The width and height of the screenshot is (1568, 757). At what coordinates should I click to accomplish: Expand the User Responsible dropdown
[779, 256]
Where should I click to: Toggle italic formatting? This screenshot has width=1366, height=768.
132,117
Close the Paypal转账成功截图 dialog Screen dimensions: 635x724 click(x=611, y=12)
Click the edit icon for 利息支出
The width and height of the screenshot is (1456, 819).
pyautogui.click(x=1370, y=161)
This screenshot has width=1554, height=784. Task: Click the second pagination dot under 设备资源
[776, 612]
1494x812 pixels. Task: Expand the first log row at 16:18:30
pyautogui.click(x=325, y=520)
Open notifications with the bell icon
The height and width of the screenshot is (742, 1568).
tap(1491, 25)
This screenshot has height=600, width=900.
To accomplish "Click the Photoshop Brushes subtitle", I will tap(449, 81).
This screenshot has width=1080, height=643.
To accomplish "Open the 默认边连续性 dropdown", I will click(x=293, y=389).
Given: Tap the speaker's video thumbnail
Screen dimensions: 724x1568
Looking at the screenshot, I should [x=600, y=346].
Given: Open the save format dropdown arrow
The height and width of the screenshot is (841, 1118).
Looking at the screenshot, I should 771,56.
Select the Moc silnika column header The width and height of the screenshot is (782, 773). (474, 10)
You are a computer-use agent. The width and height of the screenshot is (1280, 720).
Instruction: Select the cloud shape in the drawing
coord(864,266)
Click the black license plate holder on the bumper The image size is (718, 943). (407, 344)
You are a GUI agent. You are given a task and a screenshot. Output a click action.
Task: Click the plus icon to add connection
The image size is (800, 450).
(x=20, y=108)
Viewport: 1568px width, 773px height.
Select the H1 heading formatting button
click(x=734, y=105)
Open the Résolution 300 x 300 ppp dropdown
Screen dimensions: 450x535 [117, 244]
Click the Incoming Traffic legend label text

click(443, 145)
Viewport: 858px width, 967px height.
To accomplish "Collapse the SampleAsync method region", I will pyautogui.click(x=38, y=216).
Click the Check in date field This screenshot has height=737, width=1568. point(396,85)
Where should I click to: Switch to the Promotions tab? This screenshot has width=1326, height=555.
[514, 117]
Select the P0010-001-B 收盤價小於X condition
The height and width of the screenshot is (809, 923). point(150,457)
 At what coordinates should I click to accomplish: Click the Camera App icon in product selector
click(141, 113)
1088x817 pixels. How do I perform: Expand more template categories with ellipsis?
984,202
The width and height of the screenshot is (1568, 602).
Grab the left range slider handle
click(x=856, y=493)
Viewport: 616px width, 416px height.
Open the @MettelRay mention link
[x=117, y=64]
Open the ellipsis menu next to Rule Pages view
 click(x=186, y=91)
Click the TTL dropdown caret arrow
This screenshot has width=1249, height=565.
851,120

+ + + + +

§ GOAL
Quote every one of the lines above word for word.

§ RESULT FOR THIS TASK
The width and height of the screenshot is (1568, 757). At what coordinates should I click to accomplish: Expand the User Responsible dropdown
[779, 256]
Where should I click to: Toggle italic formatting? This screenshot has width=1366, height=768.
132,117
Close the Paypal转账成功截图 dialog Screen dimensions: 635x724 click(x=611, y=12)
Click the edit icon for 利息支出
The width and height of the screenshot is (1456, 819).
pyautogui.click(x=1370, y=161)
This screenshot has width=1554, height=784. Task: Click the second pagination dot under 设备资源
[776, 612]
1494x812 pixels. Task: Expand the first log row at 16:18:30
pyautogui.click(x=325, y=520)
Open notifications with the bell icon
The height and width of the screenshot is (742, 1568).
tap(1491, 25)
This screenshot has height=600, width=900.
To accomplish "Click the Photoshop Brushes subtitle", I will tap(449, 81).
This screenshot has width=1080, height=643.
To accomplish "Open the 默认边连续性 dropdown", I will click(x=293, y=389).
Given: Tap the speaker's video thumbnail
Screen dimensions: 724x1568
Looking at the screenshot, I should [x=600, y=346].
Given: Open the save format dropdown arrow
The height and width of the screenshot is (841, 1118).
Looking at the screenshot, I should 771,56.
Select the Moc silnika column header The width and height of the screenshot is (782, 773). (474, 10)
You are a computer-use agent. The width and height of the screenshot is (1280, 720).
Instruction: Select the cloud shape in the drawing
coord(864,266)
Click the black license plate holder on the bumper The image size is (718, 943). (407, 344)
You are a GUI agent. You are given a task and a screenshot. Output a click action.
Task: Click the plus icon to add connection
The image size is (800, 450).
(x=20, y=108)
Viewport: 1568px width, 773px height.
Select the H1 heading formatting button
click(x=734, y=105)
Open the Résolution 300 x 300 ppp dropdown
Screen dimensions: 450x535 [117, 244]
Click the Incoming Traffic legend label text

click(443, 145)
Viewport: 858px width, 967px height.
To accomplish "Collapse the SampleAsync method region", I will pyautogui.click(x=38, y=216).
Click the Check in date field This screenshot has height=737, width=1568. point(396,85)
Where should I click to: Switch to the Promotions tab? This screenshot has width=1326, height=555.
[514, 117]
Select the P0010-001-B 收盤價小於X condition
The height and width of the screenshot is (809, 923). point(150,457)
 At what coordinates should I click to accomplish: Click the Camera App icon in product selector
click(141, 113)
1088x817 pixels. How do I perform: Expand more template categories with ellipsis?
984,202
The width and height of the screenshot is (1568, 602).
Grab the left range slider handle
click(x=856, y=493)
Viewport: 616px width, 416px height.
Open the @MettelRay mention link
[x=117, y=64]
Open the ellipsis menu next to Rule Pages view
 click(x=186, y=91)
Click the TTL dropdown caret arrow
This screenshot has width=1249, height=565.
851,120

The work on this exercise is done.